Each time I took the rifle down and stowed it, its zero returned without fail. I attribute this to the sights and optic being attached to the barrel’s half of the rifle when disassembled. Disassembly is a relatively straightforward process,using the captive lever attached to the magazine tube. You simply flip the lever and then turn counterclockwise. Once the tension is off the threaded magazine tube, flip the lever so it is parallel with the tube and then finish unscrewing the magazine tube. With the magazine tube removed, use the D-ring lever to open the action. Then, while holding the receiver and buttstock in one hand, twist the forearm in a counterclockwise motion one half of a turn. This deactivates the interrupted threads on the barrel and receiver, allowing the gun to be stowed in its two component pieces. I was fortunate enough to obtain a case that allows the disassembled gun to be easily stowed. I would recommend such a case as a must-have accessory.

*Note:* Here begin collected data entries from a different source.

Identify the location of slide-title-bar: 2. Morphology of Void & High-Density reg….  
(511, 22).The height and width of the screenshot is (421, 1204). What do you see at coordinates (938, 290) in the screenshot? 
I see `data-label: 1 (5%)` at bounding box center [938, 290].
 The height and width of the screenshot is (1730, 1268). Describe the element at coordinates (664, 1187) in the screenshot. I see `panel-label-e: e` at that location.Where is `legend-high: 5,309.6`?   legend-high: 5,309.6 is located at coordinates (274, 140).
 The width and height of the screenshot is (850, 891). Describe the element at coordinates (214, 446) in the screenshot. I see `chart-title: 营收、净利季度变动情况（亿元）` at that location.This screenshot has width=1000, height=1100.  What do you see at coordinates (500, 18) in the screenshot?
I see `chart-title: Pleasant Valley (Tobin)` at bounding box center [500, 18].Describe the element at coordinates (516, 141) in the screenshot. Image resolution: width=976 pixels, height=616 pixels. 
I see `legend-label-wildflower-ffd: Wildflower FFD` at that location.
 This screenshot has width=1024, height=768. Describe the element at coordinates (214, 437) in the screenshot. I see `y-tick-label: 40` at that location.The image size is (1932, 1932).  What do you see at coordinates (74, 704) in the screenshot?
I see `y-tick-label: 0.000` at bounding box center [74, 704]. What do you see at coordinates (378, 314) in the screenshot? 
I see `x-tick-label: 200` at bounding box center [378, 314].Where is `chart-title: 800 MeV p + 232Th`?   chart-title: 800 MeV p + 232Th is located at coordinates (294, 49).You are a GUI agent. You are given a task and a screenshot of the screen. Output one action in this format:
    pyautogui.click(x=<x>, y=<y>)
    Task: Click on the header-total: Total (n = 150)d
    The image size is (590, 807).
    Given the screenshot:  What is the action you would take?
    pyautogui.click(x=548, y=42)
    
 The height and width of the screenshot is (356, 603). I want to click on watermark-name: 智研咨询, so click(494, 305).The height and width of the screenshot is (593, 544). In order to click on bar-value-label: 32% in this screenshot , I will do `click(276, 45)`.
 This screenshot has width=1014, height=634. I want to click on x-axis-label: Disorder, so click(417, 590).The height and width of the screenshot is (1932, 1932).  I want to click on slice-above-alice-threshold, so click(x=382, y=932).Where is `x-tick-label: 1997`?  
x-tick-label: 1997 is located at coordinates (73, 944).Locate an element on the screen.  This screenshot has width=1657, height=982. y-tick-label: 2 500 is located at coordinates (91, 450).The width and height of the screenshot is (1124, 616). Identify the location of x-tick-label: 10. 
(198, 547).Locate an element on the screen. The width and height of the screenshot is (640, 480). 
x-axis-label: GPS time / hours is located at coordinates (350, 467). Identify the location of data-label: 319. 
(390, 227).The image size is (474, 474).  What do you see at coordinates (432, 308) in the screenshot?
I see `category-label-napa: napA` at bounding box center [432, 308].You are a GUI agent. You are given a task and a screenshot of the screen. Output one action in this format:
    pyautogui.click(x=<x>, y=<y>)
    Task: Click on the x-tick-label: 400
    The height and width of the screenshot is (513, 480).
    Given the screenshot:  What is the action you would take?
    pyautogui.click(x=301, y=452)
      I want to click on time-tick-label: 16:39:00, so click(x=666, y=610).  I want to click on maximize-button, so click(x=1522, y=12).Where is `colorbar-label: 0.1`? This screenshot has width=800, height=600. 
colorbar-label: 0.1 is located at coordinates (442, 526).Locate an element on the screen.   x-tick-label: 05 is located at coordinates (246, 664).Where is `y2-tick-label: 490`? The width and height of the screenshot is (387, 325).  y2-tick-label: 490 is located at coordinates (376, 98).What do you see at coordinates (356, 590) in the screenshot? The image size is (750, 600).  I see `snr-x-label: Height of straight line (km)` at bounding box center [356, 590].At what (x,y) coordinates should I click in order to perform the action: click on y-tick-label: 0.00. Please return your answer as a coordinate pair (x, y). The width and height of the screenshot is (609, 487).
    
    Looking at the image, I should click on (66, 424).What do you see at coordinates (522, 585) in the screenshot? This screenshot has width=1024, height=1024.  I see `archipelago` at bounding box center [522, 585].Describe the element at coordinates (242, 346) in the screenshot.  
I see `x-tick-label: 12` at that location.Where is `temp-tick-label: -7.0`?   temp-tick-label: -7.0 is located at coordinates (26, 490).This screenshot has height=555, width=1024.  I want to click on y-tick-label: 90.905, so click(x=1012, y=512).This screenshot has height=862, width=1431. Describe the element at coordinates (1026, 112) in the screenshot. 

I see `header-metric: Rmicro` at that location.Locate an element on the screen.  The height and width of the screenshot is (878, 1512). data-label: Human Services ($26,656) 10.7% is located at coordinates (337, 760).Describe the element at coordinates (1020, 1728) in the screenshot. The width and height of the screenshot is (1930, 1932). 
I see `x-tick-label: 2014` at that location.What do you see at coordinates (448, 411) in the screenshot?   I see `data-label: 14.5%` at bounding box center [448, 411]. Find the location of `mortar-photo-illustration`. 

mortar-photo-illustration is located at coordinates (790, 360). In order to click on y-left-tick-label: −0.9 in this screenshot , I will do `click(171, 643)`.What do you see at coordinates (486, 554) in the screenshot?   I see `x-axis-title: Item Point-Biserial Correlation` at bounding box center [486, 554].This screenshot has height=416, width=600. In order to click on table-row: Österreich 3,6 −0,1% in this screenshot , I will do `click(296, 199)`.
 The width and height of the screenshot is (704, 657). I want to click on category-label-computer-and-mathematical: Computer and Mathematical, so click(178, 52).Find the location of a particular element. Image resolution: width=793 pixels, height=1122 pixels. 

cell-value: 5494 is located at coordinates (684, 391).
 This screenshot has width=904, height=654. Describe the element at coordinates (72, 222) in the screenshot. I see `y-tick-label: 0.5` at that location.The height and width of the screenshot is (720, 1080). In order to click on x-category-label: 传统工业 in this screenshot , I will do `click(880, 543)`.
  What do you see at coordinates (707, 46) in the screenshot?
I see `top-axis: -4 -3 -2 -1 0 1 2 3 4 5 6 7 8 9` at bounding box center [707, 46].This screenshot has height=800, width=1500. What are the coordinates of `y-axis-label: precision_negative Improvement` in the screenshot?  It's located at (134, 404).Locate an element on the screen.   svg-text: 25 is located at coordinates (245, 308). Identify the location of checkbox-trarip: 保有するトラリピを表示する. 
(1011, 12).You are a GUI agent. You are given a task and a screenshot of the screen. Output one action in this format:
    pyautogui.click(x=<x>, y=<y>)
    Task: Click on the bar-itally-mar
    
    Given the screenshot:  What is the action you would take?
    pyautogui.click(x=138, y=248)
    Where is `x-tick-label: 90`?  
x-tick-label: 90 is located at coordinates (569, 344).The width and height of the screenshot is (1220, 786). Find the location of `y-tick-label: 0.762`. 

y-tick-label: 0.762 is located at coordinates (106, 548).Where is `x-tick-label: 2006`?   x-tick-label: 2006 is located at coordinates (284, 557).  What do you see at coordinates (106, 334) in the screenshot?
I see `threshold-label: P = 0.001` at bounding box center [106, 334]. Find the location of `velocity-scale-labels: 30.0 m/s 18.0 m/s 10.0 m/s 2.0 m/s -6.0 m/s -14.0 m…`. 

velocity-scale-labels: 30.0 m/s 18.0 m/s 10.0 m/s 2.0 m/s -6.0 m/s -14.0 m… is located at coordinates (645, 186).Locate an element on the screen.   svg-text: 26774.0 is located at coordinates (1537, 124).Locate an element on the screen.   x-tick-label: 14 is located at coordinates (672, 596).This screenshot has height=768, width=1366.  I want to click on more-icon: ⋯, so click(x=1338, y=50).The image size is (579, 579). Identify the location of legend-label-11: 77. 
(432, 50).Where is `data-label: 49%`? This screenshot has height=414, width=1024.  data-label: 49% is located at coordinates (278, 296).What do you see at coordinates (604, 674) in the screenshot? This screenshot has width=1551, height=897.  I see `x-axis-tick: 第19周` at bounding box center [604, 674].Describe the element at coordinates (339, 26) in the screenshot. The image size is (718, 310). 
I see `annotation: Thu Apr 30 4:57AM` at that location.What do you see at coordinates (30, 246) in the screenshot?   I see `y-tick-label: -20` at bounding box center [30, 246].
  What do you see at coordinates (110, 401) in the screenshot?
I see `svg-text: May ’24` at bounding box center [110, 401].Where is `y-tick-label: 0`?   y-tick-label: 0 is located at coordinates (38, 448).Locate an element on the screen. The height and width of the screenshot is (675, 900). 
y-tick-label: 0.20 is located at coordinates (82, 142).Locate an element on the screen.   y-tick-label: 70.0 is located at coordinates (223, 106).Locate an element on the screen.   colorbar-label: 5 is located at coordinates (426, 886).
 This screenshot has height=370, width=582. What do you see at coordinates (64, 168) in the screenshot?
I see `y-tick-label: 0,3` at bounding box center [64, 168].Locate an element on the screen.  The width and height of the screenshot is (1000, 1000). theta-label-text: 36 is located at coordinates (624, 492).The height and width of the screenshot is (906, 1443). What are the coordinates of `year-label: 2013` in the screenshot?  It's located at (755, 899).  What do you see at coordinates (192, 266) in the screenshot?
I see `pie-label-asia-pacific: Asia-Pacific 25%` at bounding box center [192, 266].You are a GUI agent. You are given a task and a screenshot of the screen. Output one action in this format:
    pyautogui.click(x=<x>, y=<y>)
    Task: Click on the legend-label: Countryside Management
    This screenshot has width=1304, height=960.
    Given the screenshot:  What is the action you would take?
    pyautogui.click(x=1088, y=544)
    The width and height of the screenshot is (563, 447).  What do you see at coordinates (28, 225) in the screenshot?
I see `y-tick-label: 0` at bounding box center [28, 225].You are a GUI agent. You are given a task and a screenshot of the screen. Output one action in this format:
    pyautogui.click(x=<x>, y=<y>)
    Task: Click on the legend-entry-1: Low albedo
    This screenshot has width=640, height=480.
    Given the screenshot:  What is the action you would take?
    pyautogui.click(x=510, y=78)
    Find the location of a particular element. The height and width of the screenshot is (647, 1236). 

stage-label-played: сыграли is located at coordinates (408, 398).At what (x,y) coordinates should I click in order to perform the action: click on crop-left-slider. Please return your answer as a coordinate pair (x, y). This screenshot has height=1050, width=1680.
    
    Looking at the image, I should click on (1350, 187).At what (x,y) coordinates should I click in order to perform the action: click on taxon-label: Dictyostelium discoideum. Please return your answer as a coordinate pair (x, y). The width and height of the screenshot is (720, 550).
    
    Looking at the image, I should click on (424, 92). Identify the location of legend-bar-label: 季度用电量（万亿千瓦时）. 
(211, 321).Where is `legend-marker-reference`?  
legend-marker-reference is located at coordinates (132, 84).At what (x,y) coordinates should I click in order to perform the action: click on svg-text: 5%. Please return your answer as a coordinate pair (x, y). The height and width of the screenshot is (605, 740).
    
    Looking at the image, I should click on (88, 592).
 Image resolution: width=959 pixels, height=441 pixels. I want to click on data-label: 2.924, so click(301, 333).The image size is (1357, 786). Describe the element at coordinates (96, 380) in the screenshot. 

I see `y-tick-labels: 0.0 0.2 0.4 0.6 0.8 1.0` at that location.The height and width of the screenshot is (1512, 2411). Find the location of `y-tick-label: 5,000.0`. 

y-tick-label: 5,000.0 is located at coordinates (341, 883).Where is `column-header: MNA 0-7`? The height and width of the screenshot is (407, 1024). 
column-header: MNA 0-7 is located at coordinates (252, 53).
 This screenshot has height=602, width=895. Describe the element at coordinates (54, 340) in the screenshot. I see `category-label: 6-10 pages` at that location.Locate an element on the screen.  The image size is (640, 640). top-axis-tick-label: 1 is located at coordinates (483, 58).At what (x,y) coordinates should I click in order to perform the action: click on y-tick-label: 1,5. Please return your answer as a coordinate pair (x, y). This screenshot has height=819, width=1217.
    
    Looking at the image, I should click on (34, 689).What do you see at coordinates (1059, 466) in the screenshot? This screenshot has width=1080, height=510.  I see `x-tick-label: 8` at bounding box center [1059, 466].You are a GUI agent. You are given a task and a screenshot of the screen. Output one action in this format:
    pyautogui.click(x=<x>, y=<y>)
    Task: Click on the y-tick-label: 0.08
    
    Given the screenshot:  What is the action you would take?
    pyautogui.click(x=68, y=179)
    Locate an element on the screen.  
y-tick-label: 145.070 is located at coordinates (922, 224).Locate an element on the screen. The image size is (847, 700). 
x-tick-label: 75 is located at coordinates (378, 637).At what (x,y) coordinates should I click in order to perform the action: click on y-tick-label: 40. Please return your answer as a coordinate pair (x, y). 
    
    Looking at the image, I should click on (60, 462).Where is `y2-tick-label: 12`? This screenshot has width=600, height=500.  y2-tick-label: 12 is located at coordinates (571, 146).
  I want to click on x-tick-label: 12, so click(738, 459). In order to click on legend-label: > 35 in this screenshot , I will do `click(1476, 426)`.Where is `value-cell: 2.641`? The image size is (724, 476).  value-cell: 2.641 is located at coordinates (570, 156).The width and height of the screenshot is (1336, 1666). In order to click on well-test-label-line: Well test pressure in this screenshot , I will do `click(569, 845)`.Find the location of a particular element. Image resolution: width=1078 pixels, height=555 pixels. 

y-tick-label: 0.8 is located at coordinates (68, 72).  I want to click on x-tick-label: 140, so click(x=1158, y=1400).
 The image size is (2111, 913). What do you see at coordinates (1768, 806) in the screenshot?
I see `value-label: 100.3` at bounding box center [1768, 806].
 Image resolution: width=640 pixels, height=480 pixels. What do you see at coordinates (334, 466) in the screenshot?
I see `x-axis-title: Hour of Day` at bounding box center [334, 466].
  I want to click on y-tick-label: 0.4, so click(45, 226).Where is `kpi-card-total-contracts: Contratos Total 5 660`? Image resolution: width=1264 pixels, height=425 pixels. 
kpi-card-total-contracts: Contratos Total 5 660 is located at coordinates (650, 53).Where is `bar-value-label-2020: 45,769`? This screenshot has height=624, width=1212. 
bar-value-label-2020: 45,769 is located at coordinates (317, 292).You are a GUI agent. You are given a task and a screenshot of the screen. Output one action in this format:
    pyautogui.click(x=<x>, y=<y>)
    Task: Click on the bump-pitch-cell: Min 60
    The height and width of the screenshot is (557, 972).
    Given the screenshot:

I have heard it said that there are only have three reasons to get something: We want it, we need it, or we have to have it. The 1886 Ridge Runner rifle falls into two of those three categories for me. I can clearly say that I want this rifle; it’s a solid workhorse that will fit a definite niche in my gun strategy. Along with the utilitarian appeal, I want this rifle because it has provided one of the most fun experiences I’ve had reviewing a rifle in a long time. I think the last time I had this much fun simply shooting a lever action rifle, I was eight years old and taking down empty cans with a BB gun!
This rifle is not a cheap date, with a manufacturer suggested retail price of $1,799 and ammunition coming in at $30-$40 a box. With such serious costs, it had better be a serious rifle that provides serious fun, and I can tell you that it seriously, seriously is.